The Changing Focus on Internal Controls Over Financial Reporting

Since the issuance of Part 363 of the FDIC rules and regulations, and the passage of the Sarbanes Oxley Act, significant attention has been paid to an entity’s internal control over financial reporting (ICFR).  This attention has increased over time in light of certain business failures and cases of fraudulent financial reporting, and ICFR has never been under as much scrutiny as it is today.  As a result, regulators, auditors and boards of directors are asking management a myriad of questions related to ICFR, such as:

Do you have them?  Of course you do.

Have you documented them? Of course you have.

Is the documentation complete and representative of what is actually happening in your institution?  Well…for the most part. 

Are your controls effective?  You think so.

Can you prove it?  Maybe not as well as you think.

Why Should Management Be Concerned?

In addition to technological advances that continually change operating processes, and the increasing complexity of financial reporting, there is a lot to consider with regard to the adequacy of controls.  But today there is enhanced scrutiny over “management review controls.”  What are they?  They are just as described.  Within many control processes, management is reviewing specific transactions, documents, reports or financial statements to prevent or detect errors or misstatements.  This review is generally evidenced by the reviewer signing off either manually or electronically.  The Public Accounting Oversight Board (PCAOB) in Audit Practice Alert No. 11 indicates that “verifying that a review was signed off provides little or no evidence by itself about the control’s effectiveness”. 

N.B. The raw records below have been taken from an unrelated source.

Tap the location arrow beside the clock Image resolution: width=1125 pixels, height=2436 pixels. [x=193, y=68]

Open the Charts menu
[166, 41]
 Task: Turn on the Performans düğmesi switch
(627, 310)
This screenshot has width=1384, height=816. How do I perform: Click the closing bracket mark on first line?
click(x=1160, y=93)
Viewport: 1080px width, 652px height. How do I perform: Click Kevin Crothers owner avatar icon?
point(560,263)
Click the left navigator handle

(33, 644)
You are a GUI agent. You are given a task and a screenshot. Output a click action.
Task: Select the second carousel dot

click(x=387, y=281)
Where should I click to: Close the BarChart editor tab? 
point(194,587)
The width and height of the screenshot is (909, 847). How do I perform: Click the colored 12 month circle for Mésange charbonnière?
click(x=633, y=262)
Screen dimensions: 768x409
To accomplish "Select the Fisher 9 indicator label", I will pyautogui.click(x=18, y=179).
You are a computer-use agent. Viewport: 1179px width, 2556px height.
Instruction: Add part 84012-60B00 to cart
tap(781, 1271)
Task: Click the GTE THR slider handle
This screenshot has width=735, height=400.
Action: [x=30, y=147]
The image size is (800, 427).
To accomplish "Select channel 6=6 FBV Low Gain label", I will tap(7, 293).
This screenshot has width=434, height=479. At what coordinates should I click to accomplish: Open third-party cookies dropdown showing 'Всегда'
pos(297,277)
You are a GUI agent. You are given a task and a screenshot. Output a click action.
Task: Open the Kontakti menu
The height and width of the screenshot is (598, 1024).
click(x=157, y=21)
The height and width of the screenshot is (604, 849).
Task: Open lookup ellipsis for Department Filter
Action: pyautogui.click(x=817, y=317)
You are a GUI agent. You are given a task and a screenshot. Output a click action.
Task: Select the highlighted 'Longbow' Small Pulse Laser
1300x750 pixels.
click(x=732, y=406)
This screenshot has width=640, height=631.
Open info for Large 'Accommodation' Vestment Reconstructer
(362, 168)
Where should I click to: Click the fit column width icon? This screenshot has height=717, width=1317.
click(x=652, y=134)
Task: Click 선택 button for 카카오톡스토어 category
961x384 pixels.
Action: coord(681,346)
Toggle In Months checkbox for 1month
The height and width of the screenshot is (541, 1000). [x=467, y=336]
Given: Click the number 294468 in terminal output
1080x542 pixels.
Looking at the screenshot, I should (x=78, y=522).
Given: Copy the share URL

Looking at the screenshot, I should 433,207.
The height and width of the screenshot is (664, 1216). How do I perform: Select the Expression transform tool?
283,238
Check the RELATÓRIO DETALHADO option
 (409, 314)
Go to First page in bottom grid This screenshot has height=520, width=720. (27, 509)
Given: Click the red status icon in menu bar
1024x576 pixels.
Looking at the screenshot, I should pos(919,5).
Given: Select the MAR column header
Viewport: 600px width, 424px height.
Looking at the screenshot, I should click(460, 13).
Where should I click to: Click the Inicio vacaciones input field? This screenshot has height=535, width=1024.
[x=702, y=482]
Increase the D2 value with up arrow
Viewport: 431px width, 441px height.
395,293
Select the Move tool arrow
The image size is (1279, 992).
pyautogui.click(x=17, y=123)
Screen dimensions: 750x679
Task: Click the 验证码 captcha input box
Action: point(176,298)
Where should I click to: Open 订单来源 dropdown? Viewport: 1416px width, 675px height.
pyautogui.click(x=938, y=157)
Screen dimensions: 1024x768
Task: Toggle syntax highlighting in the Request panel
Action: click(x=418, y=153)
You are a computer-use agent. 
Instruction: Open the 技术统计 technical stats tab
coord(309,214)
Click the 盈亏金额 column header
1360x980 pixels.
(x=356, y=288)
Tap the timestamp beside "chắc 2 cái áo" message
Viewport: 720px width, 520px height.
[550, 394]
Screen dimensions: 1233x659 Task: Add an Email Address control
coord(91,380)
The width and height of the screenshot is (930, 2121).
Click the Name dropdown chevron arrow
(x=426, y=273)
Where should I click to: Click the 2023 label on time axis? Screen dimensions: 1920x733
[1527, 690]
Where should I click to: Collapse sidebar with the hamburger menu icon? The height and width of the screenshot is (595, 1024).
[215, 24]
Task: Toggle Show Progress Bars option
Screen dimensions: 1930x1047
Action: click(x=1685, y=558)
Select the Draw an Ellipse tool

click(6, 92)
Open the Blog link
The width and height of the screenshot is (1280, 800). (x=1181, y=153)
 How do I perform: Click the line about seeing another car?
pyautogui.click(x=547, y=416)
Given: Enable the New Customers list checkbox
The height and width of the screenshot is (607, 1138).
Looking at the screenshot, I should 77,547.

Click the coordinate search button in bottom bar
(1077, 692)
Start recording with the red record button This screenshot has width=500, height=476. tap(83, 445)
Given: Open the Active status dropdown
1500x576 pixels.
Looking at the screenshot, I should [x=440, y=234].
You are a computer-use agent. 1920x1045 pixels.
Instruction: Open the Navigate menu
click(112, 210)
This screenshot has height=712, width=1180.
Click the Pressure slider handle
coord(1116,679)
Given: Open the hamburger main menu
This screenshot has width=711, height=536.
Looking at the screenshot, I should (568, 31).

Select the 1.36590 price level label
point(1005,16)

As a result, it is important to understand what is behind the sign-off.  For instance:

  • What is the objective of the review?  It is not uncommon for the person performing a review to have a control objective that is different from (or less than) what others believe to be the objective of the review.  For instance, with regard to an account reconciliation, is the reviewer simply ensuring that a reconciliation has been completed and there appear to be no unusual items?  Or is the reviewer completing a check of mathematical accuracy, agreeing balances used in the reconciliation to supporting information, verifying the validity of reconciling items and determining whether adjustments require posting?   Documenting the nature of the procedures to be performed in procedural manuals, and requiring documentary evidence of the review procedures on the actual documents/reports being reviewed (i.e. tick marks and notations),  will serve to enhance the evidence of the review.
  • Is the reviewer qualified to perform the review, and does he/she have the authority to challenge the information being reviewed?  A highly effective review control can only exist in an environment where a person has the requisite skill set to review and understand the information, and the authority to challenge incomplete or incorrect information.  As a member of management, it is important for you to ensure that the tone at the top of the organization fosters a strong control environment; one that allows for transparency and effective communication.
  • What is the frequency of the control and the review?  Do they occur often enough to prevent or detect misstatements in a timely manner?  Preparation and review procedures should evidence the date of performance.
  • What information is used in the review?  Is it system generated or manually prepared?  Either way, controls over financial reporting should be focused on the completeness and accuracy of information generated.  System generated information requires a focus on information technology general controls, such as those related to system access, change management and file maintenance.  Manually prepared information requires a focus on the source of information as well as its mathematical/spreadsheet accuracy.  This distinction relates not only to the nature of the review required,  but to the complexity of the review. 

It is 2017 – Do you Know Where Your Management Review Controls Are?

Reviewing your ICFR documentation and highlighting management review controls is an effective exercise.  Are the controls where you expected them to be?  Should any controls be added or deleted?  Most importantly, can you answer the questions above?  You are likely in a position where you have just completed your internal control documentation and testing for 2016.  As a result, these concepts should be familiar to you.   It’s an appropriate time to re-evaluate!